begin

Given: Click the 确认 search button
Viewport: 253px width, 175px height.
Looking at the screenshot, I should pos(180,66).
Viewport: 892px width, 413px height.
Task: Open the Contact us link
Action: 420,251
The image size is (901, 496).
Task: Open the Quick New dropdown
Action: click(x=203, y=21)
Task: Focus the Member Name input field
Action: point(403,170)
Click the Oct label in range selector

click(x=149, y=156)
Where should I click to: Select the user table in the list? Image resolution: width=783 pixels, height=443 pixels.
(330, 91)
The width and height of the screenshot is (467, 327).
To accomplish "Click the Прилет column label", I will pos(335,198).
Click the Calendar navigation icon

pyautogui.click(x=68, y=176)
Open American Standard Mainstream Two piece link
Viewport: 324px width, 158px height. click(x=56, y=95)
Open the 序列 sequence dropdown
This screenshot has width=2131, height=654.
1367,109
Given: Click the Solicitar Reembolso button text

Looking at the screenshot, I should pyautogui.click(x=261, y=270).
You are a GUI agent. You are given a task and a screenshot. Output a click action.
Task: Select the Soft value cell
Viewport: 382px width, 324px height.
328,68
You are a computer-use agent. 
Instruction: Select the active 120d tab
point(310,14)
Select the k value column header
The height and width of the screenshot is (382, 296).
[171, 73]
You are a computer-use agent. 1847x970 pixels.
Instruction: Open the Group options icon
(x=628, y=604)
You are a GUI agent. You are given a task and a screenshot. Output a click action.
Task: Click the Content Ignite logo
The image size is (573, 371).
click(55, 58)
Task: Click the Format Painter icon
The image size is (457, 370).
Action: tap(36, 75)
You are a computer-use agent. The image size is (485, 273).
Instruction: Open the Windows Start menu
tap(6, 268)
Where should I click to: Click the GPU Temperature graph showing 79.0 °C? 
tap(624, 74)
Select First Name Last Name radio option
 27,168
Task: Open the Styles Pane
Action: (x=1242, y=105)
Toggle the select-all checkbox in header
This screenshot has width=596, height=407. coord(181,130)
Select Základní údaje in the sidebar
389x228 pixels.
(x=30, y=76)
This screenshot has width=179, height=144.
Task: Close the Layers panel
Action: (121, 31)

end

Do this: Copy all of the data above line for line, with no changes to any wording, number or punctuation.

Written reply:
Given: Click the 确认 search button
Viewport: 253px width, 175px height.
Looking at the screenshot, I should pos(180,66).
Viewport: 892px width, 413px height.
Task: Open the Contact us link
Action: 420,251
The image size is (901, 496).
Task: Open the Quick New dropdown
Action: click(x=203, y=21)
Task: Focus the Member Name input field
Action: point(403,170)
Click the Oct label in range selector

click(x=149, y=156)
Where should I click to: Select the user table in the list? Image resolution: width=783 pixels, height=443 pixels.
(330, 91)
The width and height of the screenshot is (467, 327).
To accomplish "Click the Прилет column label", I will pos(335,198).
Click the Calendar navigation icon

pyautogui.click(x=68, y=176)
Open American Standard Mainstream Two piece link
Viewport: 324px width, 158px height. click(x=56, y=95)
Open the 序列 sequence dropdown
This screenshot has width=2131, height=654.
1367,109
Given: Click the Solicitar Reembolso button text

Looking at the screenshot, I should pyautogui.click(x=261, y=270).
You are a GUI agent. You are given a task and a screenshot. Output a click action.
Task: Select the Soft value cell
Viewport: 382px width, 324px height.
328,68
You are a computer-use agent. 
Instruction: Select the active 120d tab
point(310,14)
Select the k value column header
The height and width of the screenshot is (382, 296).
[171, 73]
You are a computer-use agent. 1847x970 pixels.
Instruction: Open the Group options icon
(x=628, y=604)
You are a GUI agent. You are given a task and a screenshot. Output a click action.
Task: Click the Content Ignite logo
The image size is (573, 371).
click(55, 58)
Task: Click the Format Painter icon
The image size is (457, 370).
Action: tap(36, 75)
You are a computer-use agent. The image size is (485, 273).
Instruction: Open the Windows Start menu
tap(6, 268)
Where should I click to: Click the GPU Temperature graph showing 79.0 °C? 
tap(624, 74)
Select First Name Last Name radio option
 27,168
Task: Open the Styles Pane
Action: (x=1242, y=105)
Toggle the select-all checkbox in header
This screenshot has width=596, height=407. coord(181,130)
Select Základní údaje in the sidebar
389x228 pixels.
(x=30, y=76)
This screenshot has width=179, height=144.
Task: Close the Layers panel
Action: (121, 31)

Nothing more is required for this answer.